L'aspetto della volontarietà è evidente soprattutto nelle fasi iniziali dell'isolamento, quando infatti raramente l'hikikomori accetta l'aiuto esterno, compreso quello dei genitori. Il motivo di questa resistenza è spiegabile proprio dal fatto che il soggetto ritiene che tale aiuto sia inutile o persino controproducente, poiché finalizzato a riportarlo proprio lì da dove lui è fuggito: ovvero la società.

Cronico

Un'altra caratteristica distintiva e fondamentale dell'hikikomori è la componente cronica del ritiro. Non parliamo infatti di un isolamento sociale che dura qualche settimana, e spesso nemmeno qualche mese: nella maggior parte di casi si parla di anni.

La cronicizzazione si concretizza poiché l'isolamento sociale dell'hikikomori genera dei meccanismi autoalimentanti: più si rimane da soli, più si perdono le competenze sociali, e più si perdono le competenze sociali, più si ha difficoltà a relazionarsi con gli altri. Spesso infatti l'hikikomori non soffre di fobia sociale nelle fasi iniziali dell'isolamento, ma arriva a sviluppare la psicopatologia con il perdurare della condizione.

Più passa il tempo e più l'hikikomori viene sopraffatto dall'ansia del tempo perso, ovvero dalla paura di essere rimasto troppo indietro nel proprio percorso di vita rispetto ai coetanei e all'età anagrafica. Ciò comporta anche quasi sempre un peggioramento dei sintomi depressivi e un conseguente aumento del rischio suicidario.

Questo terribile meccanismo autodistruttivo dell'hikikomori ci deve far capire quanto sia fondamentale l'intervento tempestivo: il pericolo infatti è che si creino delle condizioni talmente patologizzate da essere difficilmente reversibili.


Giovanile

Gli hikikomori sono solo adolescenti o giovani adulti? No, esistono molti hikikomori che hanno anche più di quarant'anni, soprattutto in Giappone dove il fenomeno si è manifestato finora in modo più aggressivo e precoce rispetto che nel resto del mondo. Eppure è innegabile che la maggior parte degli hikikomori inizi il proprio isolamento durante l'adolescenza o nel periodo post diploma: ciò significa che il problema è fortemente legato alle dinamiche psico-evolutive.

L'hikikomori infatti sembra rimanere un eterno adolescente, fallendo lo step evolutivo psicologico di transizione dall'età infantile a quella adulta. Tale step non è infatti automaticamente legato all'età anagrafica e dunque potrebbe anche non avvenire mai.

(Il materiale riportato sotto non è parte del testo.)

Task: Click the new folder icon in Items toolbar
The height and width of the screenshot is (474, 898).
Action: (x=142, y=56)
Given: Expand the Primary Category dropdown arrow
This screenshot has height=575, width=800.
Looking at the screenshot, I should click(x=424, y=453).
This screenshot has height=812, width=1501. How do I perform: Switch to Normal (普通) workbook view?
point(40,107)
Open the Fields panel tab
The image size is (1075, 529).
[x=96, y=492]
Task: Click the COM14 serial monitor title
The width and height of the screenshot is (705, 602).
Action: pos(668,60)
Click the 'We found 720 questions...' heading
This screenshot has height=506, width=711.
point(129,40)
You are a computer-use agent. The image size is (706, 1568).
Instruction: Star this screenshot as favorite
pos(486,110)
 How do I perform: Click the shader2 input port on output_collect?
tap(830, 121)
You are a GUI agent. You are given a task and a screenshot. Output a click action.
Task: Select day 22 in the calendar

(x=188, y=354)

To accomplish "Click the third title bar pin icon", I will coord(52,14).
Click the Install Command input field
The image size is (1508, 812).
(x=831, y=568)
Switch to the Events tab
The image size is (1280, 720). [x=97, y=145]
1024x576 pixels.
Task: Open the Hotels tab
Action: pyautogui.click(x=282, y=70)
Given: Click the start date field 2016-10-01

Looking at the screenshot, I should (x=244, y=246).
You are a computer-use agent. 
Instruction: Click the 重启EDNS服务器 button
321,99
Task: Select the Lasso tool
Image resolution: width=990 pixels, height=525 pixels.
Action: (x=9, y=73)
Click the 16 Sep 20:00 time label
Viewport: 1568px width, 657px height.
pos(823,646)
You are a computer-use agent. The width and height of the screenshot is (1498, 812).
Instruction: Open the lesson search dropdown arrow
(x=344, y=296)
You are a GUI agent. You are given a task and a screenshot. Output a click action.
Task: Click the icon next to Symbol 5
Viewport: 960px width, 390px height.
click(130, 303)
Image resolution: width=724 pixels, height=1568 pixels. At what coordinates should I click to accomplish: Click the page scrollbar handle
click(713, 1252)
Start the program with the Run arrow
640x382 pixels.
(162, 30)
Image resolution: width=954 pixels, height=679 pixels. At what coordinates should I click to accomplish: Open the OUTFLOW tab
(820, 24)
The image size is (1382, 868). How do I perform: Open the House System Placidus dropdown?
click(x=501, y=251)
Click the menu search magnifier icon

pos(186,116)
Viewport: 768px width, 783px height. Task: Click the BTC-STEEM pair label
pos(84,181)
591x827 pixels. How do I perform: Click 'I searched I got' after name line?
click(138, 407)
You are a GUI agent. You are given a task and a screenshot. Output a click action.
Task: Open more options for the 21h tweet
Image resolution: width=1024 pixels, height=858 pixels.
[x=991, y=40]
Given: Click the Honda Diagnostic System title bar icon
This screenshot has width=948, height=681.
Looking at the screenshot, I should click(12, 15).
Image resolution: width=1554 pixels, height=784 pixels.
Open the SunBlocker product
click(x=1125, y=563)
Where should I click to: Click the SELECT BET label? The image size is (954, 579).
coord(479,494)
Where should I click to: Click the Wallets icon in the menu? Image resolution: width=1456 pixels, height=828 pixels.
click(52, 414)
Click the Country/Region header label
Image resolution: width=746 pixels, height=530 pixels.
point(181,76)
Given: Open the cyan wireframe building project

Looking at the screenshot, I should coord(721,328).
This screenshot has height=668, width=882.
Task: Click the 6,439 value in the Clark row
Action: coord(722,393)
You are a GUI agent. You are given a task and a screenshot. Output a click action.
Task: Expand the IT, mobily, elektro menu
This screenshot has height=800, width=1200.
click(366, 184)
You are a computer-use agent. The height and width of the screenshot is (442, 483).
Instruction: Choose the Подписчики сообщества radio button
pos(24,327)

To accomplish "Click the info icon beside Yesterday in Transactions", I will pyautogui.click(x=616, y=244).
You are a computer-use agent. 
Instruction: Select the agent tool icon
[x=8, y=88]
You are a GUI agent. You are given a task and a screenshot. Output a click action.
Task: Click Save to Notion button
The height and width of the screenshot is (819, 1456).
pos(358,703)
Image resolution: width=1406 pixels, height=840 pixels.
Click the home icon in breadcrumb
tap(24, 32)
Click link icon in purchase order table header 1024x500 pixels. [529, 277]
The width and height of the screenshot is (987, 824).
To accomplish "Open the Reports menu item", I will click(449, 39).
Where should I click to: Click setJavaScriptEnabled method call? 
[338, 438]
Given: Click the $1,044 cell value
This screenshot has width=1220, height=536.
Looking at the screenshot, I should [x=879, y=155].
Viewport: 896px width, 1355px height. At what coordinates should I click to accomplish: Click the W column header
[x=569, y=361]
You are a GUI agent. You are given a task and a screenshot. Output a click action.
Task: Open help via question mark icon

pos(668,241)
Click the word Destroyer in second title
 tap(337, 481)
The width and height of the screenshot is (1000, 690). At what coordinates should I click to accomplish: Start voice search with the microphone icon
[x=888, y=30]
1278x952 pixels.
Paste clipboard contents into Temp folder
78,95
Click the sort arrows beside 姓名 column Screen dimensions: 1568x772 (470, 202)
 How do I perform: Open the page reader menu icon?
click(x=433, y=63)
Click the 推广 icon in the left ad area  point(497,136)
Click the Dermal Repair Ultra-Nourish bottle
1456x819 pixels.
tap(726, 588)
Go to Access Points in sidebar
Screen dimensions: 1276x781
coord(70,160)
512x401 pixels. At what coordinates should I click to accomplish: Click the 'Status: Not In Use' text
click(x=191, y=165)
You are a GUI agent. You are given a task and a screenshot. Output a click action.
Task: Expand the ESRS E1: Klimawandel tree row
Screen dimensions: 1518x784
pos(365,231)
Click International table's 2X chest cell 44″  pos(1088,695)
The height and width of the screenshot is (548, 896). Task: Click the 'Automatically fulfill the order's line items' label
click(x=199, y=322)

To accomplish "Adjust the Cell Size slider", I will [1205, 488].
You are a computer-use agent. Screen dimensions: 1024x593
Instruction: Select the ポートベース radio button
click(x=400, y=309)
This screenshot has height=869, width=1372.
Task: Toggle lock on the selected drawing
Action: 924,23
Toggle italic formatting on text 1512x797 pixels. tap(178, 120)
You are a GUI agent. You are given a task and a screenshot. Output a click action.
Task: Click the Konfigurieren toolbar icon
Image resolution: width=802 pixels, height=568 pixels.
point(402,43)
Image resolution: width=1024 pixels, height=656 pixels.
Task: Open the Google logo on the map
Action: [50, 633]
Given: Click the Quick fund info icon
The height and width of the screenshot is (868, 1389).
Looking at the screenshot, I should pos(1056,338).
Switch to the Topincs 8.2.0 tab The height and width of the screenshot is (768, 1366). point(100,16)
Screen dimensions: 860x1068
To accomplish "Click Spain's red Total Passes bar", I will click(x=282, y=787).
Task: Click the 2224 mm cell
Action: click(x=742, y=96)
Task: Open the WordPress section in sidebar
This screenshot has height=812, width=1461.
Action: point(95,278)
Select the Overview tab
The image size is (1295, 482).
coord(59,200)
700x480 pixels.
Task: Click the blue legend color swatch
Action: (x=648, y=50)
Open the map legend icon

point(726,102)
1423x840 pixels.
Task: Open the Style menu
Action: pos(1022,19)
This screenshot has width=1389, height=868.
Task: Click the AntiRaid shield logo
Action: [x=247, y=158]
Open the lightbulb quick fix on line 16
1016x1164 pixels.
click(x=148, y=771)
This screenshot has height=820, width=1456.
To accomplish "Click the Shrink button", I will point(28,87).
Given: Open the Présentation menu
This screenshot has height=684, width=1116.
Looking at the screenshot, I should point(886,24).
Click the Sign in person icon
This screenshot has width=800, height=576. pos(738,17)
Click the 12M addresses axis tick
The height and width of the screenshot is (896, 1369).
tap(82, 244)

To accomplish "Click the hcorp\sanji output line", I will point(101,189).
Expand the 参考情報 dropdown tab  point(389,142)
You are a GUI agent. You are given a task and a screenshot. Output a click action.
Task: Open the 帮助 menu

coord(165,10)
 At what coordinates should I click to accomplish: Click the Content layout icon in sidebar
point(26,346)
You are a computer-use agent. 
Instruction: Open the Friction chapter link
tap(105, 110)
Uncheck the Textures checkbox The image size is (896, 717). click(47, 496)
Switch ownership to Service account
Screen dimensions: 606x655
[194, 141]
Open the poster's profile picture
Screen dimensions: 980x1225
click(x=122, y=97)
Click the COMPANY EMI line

Ciò può dipendere anche dallo stile educativo dei genitori: se troppo protettivi, rischiano di interferire con il fisiologico processo di sviluppo cognitivo del figlio, limitando o annullando la sua capacità di costruire un'identità separata da chi lo ha generato e cresciuto. 

Anche a quaranta, cinquanta o sessantanni, il rapporto tra un hikikomori e i genitori conserva dunque molte delle dinamiche tipiche dell'adolescenze, soprattutto una grande co-dipendenza caratterizzata però anche da una forte conflittualità.


Conclusioni

Si potrebbero accostare altri termini ai cinque descritti: uno su tutti, il riferimento al genere. Il fenomeno infatti riguarda per la stragrande maggioranza uomini ed è quindi evidente che il ruolo di genere abbia un grande impatto nella dinamica del ritiro. Sarebbe tuttavia forzato aggiungere il termine "maschile" alla definizione, poiché rischierebbe di far credere che una donna non possa sprofondare nella dinamica dell'isolamento tipica dell'hikikomori.

Potrebbe essere anche utile un termine che faccia riferimento alla plusdotazione, dato che sembra esserci una forte sovrapposizione tra hikikomori e alto funzionamento cognitivo. Anche l'abuso di internet e, in particolare dei videogiochi, sembra essere una componente spesso frequente nei casi di ritiro sociale volontario, eppure non in tutti i casi. Stesso discorso per l'iper-moralità, un tratto tipico dell'autismo che genera una forte rigidità e una conseguente incapacità di trovare un compromesso con la società.

Dunque, in conclusione, ritengo che "ritiro sociale volontario cronico giovanile" sia l'espressione che meglio riesce a racchiudere l'essenza e a descrivere la condizione vissuta dagli hikikomori. Il mio invito è dunque quello di cominciare a utilizzarlo tutte le volte che vi si fa riferimento.